As we miss cope with this truth, I have compiled a few of Chad Ocho Cinco's quotes mixed in with some quotes from Tracy Jordan, from 30 Rock.  Can you tell who said what?  One is a ridiculous ex-NFL douche and the other is a fictional uneducated, narcissistic character on comedic series.  

(1) “On the highway, I hit a deer. I kept him. He's at home in the garage on the rafters. I'm going to use him for the celebration this weekend. He's a prop.”

(2) “I love this cornbread so much, I wanna to take it behind a middle school and get it pregnant.”

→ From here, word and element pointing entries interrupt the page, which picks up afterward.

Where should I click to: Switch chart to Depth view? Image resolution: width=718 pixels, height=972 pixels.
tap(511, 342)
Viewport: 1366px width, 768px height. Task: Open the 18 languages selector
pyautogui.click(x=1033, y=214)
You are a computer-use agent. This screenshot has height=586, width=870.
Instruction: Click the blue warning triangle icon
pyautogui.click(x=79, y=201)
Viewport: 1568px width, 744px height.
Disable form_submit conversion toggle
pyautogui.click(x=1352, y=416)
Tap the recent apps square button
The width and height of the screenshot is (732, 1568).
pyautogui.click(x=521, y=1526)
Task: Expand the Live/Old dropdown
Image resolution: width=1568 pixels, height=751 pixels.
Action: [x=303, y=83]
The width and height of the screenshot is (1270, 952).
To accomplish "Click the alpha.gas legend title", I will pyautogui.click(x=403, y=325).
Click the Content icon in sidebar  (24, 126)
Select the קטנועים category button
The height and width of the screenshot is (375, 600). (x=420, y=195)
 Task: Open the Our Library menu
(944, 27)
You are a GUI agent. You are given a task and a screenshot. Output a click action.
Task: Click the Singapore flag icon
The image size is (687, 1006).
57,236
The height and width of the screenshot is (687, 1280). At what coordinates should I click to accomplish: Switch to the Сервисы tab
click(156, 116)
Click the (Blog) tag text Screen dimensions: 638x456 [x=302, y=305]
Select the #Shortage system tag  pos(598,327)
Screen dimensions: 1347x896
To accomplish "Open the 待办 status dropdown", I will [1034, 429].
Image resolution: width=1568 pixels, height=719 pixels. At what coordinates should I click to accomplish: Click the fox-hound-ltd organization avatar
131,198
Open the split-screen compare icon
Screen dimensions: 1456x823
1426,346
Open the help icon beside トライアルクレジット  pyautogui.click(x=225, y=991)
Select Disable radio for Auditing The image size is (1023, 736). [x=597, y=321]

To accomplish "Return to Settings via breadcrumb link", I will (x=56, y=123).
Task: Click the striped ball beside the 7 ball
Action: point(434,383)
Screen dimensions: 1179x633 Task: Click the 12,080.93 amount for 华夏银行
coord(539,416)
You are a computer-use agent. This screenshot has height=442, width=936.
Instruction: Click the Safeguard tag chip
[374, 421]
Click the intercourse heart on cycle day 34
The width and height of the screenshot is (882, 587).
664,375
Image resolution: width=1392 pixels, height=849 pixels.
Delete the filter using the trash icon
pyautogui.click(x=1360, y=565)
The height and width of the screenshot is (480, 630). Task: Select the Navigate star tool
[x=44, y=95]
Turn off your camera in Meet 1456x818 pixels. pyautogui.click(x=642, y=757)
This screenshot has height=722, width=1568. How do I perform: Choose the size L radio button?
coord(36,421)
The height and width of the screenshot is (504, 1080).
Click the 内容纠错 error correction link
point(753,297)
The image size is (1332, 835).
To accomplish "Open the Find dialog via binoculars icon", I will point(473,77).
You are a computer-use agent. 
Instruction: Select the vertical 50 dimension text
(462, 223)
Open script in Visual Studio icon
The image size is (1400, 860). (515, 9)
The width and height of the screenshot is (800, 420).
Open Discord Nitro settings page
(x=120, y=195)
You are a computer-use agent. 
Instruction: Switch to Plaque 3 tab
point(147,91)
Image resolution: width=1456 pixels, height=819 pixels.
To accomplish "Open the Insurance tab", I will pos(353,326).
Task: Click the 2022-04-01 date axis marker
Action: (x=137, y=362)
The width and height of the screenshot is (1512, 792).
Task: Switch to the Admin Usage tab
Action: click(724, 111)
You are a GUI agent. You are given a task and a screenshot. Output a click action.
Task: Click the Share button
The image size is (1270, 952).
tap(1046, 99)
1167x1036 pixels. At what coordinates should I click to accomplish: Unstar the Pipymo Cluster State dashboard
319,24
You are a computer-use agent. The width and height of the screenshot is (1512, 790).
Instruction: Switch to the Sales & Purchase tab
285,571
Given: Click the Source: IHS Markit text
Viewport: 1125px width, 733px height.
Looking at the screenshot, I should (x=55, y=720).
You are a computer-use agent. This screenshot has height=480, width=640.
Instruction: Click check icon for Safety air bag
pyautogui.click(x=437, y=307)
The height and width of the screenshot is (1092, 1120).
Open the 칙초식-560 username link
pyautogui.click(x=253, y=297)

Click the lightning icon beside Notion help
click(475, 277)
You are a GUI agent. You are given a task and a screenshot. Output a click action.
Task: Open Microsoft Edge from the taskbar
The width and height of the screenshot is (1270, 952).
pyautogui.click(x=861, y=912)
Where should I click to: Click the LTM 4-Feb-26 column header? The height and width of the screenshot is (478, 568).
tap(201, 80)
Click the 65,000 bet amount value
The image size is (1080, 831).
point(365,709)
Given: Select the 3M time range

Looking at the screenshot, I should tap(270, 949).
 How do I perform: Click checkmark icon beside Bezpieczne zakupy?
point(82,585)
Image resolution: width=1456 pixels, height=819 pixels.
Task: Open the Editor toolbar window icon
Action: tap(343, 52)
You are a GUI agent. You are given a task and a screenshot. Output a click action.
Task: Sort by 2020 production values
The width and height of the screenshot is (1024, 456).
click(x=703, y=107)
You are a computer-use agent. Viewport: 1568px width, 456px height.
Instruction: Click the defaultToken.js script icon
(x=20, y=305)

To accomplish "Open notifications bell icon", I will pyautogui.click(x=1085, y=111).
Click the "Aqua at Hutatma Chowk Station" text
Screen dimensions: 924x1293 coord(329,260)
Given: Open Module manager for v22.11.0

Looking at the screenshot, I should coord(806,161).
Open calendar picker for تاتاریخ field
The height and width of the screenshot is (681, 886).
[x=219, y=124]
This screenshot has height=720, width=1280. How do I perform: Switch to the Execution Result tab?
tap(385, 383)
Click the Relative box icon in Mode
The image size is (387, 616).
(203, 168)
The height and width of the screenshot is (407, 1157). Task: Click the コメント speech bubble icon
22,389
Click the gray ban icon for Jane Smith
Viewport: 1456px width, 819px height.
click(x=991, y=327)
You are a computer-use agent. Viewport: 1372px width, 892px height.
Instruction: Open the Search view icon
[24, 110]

(3) “I gotta show em' how to eat right man, that's all...I got all five food groups. Pancakes, sausage-egg McMuffin, cinnamon roll, large orange juice... I just be juiced all day.”

(4) “Did they say when the banquet is?  Because I'm kind of between tuxes due to weight fluctuation.”

(5) “Why don't Catholics eat meat on Fridays?  I'll tell you why:  It's because the Pope owns Long John Silver's.”

(6) "Nothing's Changed.  I just need everybody to trust in me like birth control.  You know, because I'm always going to be there for you 99.9% of the time."

(7) "Being here, man, it's like watching porn.  There's nothing bad about it at all."

Tracy Jordan: 2, 4, 5, 7
(8) "If you get rich off this stuff, just take care of my family. I don't want my kids to have to go to college."